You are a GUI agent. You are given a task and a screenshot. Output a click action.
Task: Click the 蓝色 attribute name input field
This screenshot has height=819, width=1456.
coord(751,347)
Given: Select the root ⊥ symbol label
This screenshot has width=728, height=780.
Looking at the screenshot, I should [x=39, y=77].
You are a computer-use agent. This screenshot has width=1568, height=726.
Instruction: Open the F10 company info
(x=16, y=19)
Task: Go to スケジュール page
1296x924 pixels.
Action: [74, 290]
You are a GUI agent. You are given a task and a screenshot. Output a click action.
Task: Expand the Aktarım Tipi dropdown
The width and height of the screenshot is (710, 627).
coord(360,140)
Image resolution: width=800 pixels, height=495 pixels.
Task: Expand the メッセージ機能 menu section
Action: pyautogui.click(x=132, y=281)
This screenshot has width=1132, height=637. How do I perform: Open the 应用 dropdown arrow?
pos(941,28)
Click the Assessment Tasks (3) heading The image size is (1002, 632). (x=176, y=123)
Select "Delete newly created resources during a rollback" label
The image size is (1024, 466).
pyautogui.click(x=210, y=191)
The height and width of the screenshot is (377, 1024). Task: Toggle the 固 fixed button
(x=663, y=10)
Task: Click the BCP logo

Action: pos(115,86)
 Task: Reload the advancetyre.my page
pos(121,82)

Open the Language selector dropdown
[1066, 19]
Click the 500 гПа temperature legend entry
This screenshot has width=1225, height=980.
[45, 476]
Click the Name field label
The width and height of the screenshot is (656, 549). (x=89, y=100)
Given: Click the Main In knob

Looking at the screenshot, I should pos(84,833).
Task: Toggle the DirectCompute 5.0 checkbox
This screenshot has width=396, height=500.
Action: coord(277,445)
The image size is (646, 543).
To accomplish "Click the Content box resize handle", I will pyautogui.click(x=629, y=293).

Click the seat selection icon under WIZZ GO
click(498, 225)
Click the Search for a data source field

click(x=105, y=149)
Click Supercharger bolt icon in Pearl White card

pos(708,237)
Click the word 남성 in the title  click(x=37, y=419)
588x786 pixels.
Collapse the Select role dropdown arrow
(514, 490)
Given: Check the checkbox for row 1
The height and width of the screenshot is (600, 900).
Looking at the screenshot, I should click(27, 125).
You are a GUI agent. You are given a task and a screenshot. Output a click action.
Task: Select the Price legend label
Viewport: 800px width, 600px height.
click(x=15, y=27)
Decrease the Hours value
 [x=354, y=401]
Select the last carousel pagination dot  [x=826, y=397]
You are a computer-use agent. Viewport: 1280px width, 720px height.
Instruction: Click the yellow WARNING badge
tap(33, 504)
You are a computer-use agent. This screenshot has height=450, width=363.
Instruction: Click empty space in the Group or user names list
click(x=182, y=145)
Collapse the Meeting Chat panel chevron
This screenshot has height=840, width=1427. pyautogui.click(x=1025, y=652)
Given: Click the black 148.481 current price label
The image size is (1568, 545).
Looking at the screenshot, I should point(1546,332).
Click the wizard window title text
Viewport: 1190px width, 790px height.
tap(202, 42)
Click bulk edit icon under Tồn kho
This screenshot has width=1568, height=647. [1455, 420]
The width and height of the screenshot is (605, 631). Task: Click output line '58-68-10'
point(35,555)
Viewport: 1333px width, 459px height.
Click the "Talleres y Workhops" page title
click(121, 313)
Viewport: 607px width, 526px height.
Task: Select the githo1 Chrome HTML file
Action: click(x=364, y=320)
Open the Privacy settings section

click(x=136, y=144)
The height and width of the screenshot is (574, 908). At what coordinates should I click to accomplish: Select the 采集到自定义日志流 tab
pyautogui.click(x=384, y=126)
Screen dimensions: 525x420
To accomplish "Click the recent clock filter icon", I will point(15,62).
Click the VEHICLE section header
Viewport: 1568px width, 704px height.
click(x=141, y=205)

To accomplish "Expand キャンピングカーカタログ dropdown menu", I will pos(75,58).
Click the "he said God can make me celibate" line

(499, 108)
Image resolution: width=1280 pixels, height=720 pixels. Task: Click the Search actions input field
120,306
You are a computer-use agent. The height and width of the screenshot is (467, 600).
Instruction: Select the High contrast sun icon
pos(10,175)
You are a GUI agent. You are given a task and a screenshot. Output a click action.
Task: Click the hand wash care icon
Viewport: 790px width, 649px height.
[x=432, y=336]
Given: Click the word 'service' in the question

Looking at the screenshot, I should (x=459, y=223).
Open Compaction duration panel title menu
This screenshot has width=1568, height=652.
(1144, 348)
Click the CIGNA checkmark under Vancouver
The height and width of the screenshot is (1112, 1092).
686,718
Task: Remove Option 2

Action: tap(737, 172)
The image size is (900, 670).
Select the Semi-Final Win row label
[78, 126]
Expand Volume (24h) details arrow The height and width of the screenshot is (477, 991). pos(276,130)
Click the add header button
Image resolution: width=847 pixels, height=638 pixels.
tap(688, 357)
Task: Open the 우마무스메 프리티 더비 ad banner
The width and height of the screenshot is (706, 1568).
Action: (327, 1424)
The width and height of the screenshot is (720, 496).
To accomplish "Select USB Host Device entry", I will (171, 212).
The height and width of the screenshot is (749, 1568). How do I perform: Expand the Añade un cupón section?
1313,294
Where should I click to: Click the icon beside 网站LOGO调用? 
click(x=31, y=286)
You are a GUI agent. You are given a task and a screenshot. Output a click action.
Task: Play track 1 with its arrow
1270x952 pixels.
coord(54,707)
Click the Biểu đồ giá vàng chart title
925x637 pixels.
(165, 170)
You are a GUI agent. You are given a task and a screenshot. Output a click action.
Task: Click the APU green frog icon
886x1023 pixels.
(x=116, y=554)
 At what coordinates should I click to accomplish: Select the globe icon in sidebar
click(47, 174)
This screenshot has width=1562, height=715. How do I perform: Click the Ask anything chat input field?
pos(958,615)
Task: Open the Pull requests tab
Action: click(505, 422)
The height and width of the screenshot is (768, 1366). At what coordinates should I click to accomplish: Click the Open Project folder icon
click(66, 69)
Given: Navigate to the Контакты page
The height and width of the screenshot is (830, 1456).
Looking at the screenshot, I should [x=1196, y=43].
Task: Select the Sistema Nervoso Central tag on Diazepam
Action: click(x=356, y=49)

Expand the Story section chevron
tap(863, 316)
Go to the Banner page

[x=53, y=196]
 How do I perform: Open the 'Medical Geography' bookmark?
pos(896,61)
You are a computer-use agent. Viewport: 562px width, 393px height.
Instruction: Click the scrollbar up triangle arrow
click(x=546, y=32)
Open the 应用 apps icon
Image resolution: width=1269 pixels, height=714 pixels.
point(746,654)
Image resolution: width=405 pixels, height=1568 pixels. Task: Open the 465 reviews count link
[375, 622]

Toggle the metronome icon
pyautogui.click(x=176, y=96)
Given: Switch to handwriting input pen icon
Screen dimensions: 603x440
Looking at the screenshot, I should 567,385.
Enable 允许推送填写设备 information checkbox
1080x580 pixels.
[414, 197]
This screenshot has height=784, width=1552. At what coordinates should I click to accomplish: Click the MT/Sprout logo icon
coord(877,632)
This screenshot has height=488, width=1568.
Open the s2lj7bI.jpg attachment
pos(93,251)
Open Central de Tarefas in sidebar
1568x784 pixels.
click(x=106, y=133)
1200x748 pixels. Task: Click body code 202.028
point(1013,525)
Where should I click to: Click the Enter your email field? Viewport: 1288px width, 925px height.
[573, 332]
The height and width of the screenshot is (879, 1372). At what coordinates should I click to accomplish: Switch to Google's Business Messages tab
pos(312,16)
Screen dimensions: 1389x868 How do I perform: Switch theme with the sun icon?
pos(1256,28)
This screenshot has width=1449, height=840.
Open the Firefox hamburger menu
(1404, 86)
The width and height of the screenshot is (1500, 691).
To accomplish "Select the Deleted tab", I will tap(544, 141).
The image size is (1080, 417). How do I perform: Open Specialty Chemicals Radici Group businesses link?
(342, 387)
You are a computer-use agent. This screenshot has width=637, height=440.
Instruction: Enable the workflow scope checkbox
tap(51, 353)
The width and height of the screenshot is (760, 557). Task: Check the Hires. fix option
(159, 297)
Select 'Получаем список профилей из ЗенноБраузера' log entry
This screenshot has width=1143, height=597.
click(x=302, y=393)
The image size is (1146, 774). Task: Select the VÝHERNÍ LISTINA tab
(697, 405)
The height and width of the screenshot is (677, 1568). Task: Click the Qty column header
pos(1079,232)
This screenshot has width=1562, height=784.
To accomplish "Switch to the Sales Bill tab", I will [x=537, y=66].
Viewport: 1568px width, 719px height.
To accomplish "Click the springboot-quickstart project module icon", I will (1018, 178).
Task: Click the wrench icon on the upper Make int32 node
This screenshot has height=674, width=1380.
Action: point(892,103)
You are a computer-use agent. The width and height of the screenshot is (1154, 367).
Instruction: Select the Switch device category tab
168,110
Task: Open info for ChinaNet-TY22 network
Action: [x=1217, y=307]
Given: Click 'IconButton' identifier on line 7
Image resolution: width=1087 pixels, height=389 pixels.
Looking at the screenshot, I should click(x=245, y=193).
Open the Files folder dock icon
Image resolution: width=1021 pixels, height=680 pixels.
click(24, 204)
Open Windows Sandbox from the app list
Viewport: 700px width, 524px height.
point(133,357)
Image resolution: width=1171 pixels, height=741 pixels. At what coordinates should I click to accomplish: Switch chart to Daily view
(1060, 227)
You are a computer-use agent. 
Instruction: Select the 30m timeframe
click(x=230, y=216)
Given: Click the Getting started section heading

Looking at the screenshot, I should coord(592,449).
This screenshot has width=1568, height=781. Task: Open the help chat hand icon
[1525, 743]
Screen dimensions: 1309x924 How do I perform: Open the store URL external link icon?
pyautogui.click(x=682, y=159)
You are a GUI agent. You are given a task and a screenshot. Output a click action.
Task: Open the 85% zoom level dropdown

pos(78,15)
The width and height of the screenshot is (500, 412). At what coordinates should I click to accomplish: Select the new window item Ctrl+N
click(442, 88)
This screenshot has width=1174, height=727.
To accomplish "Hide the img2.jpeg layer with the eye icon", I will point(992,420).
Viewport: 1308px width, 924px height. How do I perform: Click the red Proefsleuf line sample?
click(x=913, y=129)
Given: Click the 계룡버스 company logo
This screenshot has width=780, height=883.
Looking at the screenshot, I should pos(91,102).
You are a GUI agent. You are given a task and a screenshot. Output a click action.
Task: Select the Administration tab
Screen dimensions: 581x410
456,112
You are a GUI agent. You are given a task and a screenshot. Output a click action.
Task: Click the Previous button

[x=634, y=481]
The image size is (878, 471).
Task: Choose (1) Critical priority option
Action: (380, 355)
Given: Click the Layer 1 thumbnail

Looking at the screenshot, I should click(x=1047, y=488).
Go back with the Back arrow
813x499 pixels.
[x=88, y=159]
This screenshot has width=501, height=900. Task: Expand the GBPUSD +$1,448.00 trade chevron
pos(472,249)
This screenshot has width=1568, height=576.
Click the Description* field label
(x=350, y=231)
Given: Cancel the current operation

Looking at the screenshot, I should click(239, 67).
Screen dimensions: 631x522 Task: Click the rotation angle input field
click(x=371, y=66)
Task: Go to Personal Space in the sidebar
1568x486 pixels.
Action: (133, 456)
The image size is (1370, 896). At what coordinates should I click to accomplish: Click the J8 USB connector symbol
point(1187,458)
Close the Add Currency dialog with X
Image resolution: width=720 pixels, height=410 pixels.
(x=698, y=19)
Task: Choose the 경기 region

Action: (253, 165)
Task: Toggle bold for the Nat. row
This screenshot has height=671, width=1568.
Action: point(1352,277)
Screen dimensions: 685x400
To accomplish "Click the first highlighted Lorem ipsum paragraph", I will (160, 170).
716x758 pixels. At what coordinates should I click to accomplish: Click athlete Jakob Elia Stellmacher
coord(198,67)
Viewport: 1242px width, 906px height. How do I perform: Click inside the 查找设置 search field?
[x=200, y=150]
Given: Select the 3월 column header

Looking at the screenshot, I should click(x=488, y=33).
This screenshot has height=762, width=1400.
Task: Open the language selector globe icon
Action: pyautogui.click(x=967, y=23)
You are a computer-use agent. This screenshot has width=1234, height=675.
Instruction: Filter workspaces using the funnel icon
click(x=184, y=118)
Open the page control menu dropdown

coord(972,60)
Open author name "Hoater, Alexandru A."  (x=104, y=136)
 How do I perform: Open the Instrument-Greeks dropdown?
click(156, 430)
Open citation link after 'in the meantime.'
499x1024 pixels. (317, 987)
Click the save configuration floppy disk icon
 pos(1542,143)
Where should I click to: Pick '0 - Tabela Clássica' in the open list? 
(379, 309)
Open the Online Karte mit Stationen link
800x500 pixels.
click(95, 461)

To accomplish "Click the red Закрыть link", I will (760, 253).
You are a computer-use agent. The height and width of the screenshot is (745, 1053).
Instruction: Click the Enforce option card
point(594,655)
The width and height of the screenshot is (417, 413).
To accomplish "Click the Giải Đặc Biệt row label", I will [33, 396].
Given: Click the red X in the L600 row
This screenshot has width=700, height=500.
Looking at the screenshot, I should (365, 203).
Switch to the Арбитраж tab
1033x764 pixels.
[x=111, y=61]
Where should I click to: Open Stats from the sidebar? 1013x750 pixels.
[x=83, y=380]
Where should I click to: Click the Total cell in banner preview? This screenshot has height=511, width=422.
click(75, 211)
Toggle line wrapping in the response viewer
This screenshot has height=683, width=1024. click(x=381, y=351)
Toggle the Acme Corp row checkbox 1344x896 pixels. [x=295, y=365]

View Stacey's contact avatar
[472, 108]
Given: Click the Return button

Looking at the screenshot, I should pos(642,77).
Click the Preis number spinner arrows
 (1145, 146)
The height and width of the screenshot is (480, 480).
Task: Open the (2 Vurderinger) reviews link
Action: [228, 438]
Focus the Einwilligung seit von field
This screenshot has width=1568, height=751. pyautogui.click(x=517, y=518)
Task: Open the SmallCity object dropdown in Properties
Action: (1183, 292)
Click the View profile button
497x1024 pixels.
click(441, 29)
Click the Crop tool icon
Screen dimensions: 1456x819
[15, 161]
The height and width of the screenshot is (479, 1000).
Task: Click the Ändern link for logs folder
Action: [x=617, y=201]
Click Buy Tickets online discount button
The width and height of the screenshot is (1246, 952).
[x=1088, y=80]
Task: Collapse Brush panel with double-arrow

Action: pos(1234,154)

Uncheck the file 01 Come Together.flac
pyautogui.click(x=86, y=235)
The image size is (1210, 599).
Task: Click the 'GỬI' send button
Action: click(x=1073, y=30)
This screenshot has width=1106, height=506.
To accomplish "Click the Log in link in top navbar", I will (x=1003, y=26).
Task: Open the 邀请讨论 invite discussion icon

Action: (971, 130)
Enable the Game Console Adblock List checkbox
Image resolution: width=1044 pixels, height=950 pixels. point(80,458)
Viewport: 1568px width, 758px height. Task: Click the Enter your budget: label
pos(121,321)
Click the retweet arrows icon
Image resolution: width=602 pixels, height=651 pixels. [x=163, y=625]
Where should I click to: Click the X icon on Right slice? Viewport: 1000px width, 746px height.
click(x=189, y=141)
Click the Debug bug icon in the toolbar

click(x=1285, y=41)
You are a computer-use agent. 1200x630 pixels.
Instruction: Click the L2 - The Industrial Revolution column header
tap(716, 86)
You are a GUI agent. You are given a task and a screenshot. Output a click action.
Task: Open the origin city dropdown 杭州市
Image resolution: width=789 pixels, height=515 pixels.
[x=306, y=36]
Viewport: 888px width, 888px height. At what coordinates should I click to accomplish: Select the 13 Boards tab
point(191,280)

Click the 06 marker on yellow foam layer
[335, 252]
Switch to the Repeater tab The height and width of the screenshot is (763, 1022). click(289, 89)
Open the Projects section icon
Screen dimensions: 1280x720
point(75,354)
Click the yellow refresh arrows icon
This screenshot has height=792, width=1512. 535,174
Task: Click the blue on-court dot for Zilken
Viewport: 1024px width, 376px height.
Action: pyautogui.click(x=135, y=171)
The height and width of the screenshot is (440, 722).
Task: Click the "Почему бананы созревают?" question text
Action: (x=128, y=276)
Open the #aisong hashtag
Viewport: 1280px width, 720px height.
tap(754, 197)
• • •
### AIM OF THE EXERCISE
The word to look for is "computer"; copy out every line of the entries that holds it.

### ANSWER TO THIS TASK
You are a computer-use agent. This screenshot has width=1568, height=726.
You are a computer-use agent. Viewport: 1280px width, 720px height.
You are a computer-use agent. This screenshot has height=450, width=363.
You are a computer-use agent. The height and width of the screenshot is (467, 600).
You are a computer-use agent. Viewport: 562px width, 393px height.
You are a computer-use agent. This screenshot has width=637, height=440.
You are a computer-use agent. The width and height of the screenshot is (1154, 367).
You are a computer-use agent. 
You are a computer-use agent. This screenshot has width=1234, height=675.
You are a computer-use agent. The height and width of the screenshot is (745, 1053).
You are a computer-use agent. 1200x630 pixels.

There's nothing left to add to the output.